• _What the task requires_
Only one stretch of the data below should be repeated: the lines from the line containing "Viewport: 860px width, 600px height." through the line containing "Expand the Contact Us dropdown arrow", inclusive, exactly as they are.

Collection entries
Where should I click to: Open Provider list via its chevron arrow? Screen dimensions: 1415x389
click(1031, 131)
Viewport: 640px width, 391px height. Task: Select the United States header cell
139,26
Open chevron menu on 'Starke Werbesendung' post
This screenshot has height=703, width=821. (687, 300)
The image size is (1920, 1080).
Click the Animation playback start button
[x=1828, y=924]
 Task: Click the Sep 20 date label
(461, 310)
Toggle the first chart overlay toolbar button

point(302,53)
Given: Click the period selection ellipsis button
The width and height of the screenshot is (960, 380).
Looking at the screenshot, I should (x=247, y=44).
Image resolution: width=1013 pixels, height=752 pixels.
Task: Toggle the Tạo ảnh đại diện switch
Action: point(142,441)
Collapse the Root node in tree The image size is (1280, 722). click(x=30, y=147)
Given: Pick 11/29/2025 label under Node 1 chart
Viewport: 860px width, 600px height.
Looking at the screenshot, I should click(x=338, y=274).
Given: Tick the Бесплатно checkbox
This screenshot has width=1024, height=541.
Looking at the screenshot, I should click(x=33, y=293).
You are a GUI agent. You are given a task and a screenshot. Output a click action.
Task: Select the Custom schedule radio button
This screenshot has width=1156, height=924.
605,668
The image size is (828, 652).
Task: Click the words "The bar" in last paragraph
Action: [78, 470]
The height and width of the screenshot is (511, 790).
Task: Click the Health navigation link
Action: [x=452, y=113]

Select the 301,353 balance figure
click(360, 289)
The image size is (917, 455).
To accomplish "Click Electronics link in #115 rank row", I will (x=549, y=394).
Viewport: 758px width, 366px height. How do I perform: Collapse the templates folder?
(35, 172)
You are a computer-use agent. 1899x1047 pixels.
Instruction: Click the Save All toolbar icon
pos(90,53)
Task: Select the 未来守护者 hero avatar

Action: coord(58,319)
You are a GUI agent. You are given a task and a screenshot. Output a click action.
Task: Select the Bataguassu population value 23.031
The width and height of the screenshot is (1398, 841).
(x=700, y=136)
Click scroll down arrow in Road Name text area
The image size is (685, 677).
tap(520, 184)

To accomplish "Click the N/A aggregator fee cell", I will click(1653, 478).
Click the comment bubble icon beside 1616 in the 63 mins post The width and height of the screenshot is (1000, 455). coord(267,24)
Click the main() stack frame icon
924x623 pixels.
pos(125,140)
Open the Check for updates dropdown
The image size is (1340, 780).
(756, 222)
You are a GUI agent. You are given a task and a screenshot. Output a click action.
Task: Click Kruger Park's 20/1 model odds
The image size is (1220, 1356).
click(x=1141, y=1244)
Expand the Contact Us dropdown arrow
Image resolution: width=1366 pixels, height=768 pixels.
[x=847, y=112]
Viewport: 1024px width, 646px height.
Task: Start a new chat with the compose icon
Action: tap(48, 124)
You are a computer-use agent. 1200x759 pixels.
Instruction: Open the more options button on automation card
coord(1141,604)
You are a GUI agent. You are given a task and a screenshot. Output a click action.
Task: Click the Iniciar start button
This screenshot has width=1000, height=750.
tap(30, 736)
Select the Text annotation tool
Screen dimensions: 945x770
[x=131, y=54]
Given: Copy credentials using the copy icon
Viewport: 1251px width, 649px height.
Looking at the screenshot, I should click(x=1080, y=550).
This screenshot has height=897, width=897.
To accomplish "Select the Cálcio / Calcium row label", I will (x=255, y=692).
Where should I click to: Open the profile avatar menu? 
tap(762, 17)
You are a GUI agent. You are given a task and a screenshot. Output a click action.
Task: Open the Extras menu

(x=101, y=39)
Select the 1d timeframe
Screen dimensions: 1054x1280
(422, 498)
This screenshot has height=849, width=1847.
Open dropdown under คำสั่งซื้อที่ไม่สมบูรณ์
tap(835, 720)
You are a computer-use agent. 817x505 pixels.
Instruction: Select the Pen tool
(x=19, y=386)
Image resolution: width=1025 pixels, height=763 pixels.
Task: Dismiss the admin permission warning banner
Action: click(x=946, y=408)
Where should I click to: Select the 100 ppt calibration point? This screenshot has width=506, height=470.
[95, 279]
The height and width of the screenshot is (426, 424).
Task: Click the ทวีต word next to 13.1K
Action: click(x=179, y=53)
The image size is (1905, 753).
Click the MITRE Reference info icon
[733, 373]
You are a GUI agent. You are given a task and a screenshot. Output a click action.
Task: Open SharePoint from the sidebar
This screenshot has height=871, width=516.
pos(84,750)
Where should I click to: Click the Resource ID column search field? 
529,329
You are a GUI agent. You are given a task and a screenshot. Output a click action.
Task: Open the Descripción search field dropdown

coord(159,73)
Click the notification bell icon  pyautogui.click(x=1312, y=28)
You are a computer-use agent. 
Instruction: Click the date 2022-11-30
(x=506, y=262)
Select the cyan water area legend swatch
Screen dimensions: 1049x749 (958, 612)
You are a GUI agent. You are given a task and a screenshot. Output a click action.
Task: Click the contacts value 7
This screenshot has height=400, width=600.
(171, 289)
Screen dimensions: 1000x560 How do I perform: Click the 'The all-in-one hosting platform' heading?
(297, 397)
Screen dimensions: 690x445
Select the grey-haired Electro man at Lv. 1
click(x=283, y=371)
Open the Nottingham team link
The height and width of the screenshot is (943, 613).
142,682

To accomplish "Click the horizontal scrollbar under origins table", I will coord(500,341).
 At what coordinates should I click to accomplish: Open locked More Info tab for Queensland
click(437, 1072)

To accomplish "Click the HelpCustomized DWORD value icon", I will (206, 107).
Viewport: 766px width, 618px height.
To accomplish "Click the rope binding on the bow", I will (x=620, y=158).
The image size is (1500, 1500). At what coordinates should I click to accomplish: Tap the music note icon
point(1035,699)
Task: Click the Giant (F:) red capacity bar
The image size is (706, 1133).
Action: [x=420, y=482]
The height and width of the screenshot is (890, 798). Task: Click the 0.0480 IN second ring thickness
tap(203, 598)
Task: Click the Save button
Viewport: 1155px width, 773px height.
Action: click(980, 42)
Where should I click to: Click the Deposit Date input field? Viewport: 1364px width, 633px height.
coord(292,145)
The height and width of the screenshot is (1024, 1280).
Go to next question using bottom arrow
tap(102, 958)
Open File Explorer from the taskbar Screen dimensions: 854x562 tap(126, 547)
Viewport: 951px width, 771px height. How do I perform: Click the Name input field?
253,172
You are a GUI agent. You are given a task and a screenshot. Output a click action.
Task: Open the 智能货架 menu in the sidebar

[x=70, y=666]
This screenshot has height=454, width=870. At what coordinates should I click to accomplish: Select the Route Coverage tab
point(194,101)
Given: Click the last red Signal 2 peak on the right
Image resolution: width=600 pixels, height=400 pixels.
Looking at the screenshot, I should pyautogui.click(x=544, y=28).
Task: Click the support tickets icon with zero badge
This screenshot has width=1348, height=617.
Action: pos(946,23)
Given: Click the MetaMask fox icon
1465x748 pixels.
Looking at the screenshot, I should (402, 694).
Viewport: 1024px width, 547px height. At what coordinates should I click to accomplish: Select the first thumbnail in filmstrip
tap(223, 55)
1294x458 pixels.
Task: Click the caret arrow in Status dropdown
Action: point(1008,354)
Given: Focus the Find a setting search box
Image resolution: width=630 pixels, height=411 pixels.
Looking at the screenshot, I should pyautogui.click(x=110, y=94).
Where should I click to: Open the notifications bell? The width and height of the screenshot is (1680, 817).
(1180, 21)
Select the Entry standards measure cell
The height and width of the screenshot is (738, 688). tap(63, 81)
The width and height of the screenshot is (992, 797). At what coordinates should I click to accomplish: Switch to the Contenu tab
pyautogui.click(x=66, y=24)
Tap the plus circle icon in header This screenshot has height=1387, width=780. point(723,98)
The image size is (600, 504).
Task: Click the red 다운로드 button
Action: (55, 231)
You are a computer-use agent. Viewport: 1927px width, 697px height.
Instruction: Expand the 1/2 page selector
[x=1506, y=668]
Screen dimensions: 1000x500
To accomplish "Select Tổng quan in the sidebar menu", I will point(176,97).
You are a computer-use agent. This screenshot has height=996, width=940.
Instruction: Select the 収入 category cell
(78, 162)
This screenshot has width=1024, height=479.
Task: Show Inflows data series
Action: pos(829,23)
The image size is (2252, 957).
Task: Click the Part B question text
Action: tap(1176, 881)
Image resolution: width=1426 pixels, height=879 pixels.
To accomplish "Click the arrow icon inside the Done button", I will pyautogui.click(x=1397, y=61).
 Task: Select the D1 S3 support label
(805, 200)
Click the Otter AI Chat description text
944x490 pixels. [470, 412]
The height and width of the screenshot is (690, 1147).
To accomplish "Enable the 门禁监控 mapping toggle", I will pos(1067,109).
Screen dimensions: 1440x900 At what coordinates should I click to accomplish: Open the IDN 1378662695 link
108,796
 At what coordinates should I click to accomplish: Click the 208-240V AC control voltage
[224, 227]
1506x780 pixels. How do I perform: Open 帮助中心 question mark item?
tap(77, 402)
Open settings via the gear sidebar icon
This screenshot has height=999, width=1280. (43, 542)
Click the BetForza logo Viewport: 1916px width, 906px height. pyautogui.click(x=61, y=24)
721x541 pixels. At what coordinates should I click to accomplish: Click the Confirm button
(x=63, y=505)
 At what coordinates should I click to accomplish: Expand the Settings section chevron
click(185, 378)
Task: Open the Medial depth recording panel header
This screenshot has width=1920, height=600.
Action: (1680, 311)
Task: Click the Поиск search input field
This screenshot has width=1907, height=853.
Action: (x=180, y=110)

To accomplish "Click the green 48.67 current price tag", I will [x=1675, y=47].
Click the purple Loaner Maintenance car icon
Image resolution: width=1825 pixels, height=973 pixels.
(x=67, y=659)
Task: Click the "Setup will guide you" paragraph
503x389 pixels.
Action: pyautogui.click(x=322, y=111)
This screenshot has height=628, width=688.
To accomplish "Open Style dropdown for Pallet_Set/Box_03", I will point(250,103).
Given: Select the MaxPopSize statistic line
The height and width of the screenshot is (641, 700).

• _Your solution_
Viewport: 860px width, 600px height.
Looking at the screenshot, I should click(x=338, y=274).
Given: Tick the Бесплатно checkbox
This screenshot has width=1024, height=541.
Looking at the screenshot, I should click(x=33, y=293).
You are a GUI agent. You are given a task and a screenshot. Output a click action.
Task: Select the Custom schedule radio button
This screenshot has width=1156, height=924.
605,668
The image size is (828, 652).
Task: Click the words "The bar" in last paragraph
Action: [78, 470]
The height and width of the screenshot is (511, 790).
Task: Click the Health navigation link
Action: [x=452, y=113]

Select the 301,353 balance figure
click(360, 289)
The image size is (917, 455).
To accomplish "Click Electronics link in #115 rank row", I will (x=549, y=394).
Viewport: 758px width, 366px height. How do I perform: Collapse the templates folder?
(35, 172)
You are a computer-use agent. 1899x1047 pixels.
Instruction: Click the Save All toolbar icon
pos(90,53)
Task: Select the 未来守护者 hero avatar

Action: coord(58,319)
You are a GUI agent. You are given a task and a screenshot. Output a click action.
Task: Select the Bataguassu population value 23.031
The width and height of the screenshot is (1398, 841).
(x=700, y=136)
Click scroll down arrow in Road Name text area
The image size is (685, 677).
tap(520, 184)

To accomplish "Click the N/A aggregator fee cell", I will click(1653, 478).
Click the comment bubble icon beside 1616 in the 63 mins post The width and height of the screenshot is (1000, 455). coord(267,24)
Click the main() stack frame icon
924x623 pixels.
pos(125,140)
Open the Check for updates dropdown
The image size is (1340, 780).
(756, 222)
You are a GUI agent. You are given a task and a screenshot. Output a click action.
Task: Click Kruger Park's 20/1 model odds
The image size is (1220, 1356).
click(x=1141, y=1244)
Expand the Contact Us dropdown arrow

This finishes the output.